6 ways to market your business without feeling salesy

In this post, I want to talk to you about marketing, that “necessary evil” we all love to hate and I’m going to share with you 6 ways to market your business without feeling like a sleazy salesman.

The deeper I get into my entrepreneurial journey the more I realise that marketing has got a bad rap and the more I see how we can reclaim marketing in authentic and genuine ways. Here are the ways I “market” my business without feeling salesy.

1. Teach Your Audience

As a soul-led, conscious business owner, it’s my guess that the service your business provides to people is grounded in a skillset, modality or way of being that you yourself learned at one time or another. Which means that there are things you could undoubtedly be sharing with your audience that will better educate them in achieving their goals. Allow me to illustrate with some examples.

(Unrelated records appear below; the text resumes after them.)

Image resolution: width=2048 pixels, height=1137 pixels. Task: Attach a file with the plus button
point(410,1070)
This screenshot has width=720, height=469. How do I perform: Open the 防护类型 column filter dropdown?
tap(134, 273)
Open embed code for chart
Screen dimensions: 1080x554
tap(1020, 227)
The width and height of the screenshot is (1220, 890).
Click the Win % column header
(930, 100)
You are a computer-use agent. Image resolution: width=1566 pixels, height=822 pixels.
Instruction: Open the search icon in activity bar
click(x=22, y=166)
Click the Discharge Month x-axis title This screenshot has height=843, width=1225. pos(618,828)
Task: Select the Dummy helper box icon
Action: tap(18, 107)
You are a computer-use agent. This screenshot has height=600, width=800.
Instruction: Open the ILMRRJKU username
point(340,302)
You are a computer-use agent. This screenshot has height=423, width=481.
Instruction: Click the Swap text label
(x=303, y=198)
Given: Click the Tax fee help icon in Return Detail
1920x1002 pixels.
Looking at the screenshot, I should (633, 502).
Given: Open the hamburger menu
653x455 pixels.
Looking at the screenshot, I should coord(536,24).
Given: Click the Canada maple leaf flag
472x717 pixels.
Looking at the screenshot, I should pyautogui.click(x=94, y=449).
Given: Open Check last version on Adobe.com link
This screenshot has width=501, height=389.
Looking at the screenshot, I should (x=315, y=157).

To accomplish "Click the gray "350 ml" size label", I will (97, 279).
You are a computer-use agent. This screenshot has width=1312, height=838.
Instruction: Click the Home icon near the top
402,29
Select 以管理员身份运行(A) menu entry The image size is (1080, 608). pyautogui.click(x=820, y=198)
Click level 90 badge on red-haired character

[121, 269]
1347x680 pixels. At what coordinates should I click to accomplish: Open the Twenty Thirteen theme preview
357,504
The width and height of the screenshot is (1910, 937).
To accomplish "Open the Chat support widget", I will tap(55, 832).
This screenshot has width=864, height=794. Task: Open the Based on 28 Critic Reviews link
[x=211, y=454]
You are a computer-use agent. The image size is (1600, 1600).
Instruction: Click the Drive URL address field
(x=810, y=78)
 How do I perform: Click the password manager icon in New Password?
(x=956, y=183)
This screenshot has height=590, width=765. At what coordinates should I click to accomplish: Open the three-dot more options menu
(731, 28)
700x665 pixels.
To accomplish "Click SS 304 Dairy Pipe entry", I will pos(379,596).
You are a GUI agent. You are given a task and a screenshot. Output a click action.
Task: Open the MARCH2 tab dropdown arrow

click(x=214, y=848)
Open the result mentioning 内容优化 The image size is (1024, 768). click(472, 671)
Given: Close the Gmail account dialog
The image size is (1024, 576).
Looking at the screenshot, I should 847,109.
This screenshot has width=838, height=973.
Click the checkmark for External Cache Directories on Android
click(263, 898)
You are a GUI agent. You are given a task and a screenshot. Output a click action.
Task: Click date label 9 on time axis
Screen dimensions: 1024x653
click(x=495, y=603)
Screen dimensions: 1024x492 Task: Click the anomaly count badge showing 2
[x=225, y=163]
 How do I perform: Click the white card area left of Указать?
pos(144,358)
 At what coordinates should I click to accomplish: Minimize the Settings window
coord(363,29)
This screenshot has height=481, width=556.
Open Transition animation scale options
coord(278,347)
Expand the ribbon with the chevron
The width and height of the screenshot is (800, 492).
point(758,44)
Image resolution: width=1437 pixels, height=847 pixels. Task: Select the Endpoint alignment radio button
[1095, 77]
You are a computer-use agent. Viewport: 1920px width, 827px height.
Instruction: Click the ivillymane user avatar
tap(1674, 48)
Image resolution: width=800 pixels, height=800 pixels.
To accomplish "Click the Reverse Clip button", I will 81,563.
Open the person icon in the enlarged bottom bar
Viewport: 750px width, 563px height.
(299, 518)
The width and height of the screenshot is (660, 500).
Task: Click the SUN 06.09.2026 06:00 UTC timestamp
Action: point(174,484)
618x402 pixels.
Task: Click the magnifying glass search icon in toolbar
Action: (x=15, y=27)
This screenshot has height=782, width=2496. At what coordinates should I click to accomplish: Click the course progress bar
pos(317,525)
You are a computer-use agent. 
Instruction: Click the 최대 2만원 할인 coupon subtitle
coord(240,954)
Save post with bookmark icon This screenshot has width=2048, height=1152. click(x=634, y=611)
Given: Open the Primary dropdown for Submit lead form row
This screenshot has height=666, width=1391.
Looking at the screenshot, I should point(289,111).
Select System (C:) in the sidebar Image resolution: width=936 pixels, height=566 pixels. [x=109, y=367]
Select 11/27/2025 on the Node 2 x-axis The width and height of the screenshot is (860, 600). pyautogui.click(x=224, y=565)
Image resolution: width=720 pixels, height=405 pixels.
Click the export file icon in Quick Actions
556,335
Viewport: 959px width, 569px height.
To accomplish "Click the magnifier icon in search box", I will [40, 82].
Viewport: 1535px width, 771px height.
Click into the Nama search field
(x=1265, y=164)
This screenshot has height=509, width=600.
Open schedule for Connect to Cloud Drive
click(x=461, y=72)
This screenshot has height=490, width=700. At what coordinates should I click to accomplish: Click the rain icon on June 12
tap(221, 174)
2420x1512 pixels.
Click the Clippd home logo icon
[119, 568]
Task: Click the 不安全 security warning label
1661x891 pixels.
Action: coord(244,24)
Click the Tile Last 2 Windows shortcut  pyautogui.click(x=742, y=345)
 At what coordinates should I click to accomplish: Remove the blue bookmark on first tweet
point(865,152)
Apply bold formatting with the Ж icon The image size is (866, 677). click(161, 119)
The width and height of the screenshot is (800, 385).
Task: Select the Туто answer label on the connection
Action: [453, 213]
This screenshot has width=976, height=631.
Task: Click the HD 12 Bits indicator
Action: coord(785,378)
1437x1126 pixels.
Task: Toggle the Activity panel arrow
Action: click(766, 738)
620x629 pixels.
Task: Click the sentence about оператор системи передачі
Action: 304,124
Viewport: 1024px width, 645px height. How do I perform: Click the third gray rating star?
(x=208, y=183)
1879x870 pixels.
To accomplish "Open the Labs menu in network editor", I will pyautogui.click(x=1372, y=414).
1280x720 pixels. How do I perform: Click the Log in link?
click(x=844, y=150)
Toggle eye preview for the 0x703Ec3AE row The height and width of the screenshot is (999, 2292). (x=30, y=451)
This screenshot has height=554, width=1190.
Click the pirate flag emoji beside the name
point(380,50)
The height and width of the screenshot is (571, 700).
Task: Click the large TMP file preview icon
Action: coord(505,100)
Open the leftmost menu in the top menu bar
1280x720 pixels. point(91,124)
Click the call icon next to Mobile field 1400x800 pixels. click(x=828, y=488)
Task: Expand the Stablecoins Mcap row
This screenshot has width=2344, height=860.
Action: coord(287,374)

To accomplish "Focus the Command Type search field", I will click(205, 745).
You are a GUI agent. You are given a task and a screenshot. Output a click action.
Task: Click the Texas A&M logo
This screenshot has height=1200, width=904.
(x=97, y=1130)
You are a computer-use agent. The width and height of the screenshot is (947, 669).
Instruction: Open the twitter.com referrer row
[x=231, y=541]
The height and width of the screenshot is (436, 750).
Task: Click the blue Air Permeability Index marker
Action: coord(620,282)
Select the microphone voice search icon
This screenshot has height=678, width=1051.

  • A Life Coach might do a Facebook Live to teach her audience how to deal with her inner critic.
  • An Energy Healer might teach her audience how to better ground themselves during emotional times.
  • A Business Coach might teach her audience how to market without feeling salesy!

Get the idea? You can teach using your newsletter, a video (live or pre-recorded), a free workshop, a blog post or any other medium you can think of.

Teaching is a great way to serve your audience at the same time as demonstrating your expertise, inevitably leaving certain audience members keen to deepen their relationship with you. Don’t market your skills with clever sales pitches, show people your skills by teaching them what you know. 

 

2. Share client testimonials

It can feel cringe-worthy to talk about our own skills and abilities – if you’ve ever tried to write your own about page copy, you’ll know what I’m talking about! – and the thing is you really don’t need to. If you are working with people, either paid or for free, you really want to be collecting testimonials and reviews from people who have had a positive experience of working with you.

A super easy way to do this is to set up your Business Facebook Page (I highly recommend you create one if you haven’t already) and use a template that allows for reviews and recommendations. Then every time someone thanks you for a great session or service, simply write back and ask them if they would mind leaving you a review on your page.

Be sure to link to your page in the email to make it as easy as possible for them to do it. Let other people sing your praises so you don’t have to! It’s far more powerful than anything you could ever write anyway. 

 

3. Tell stories

When you talk about what you do, it can feel extremely difficult to put into words, how exactly you help people. Trying to can feel deeply uncomfortable and like we’re trying to sell ourselves, but it needn’t be that way.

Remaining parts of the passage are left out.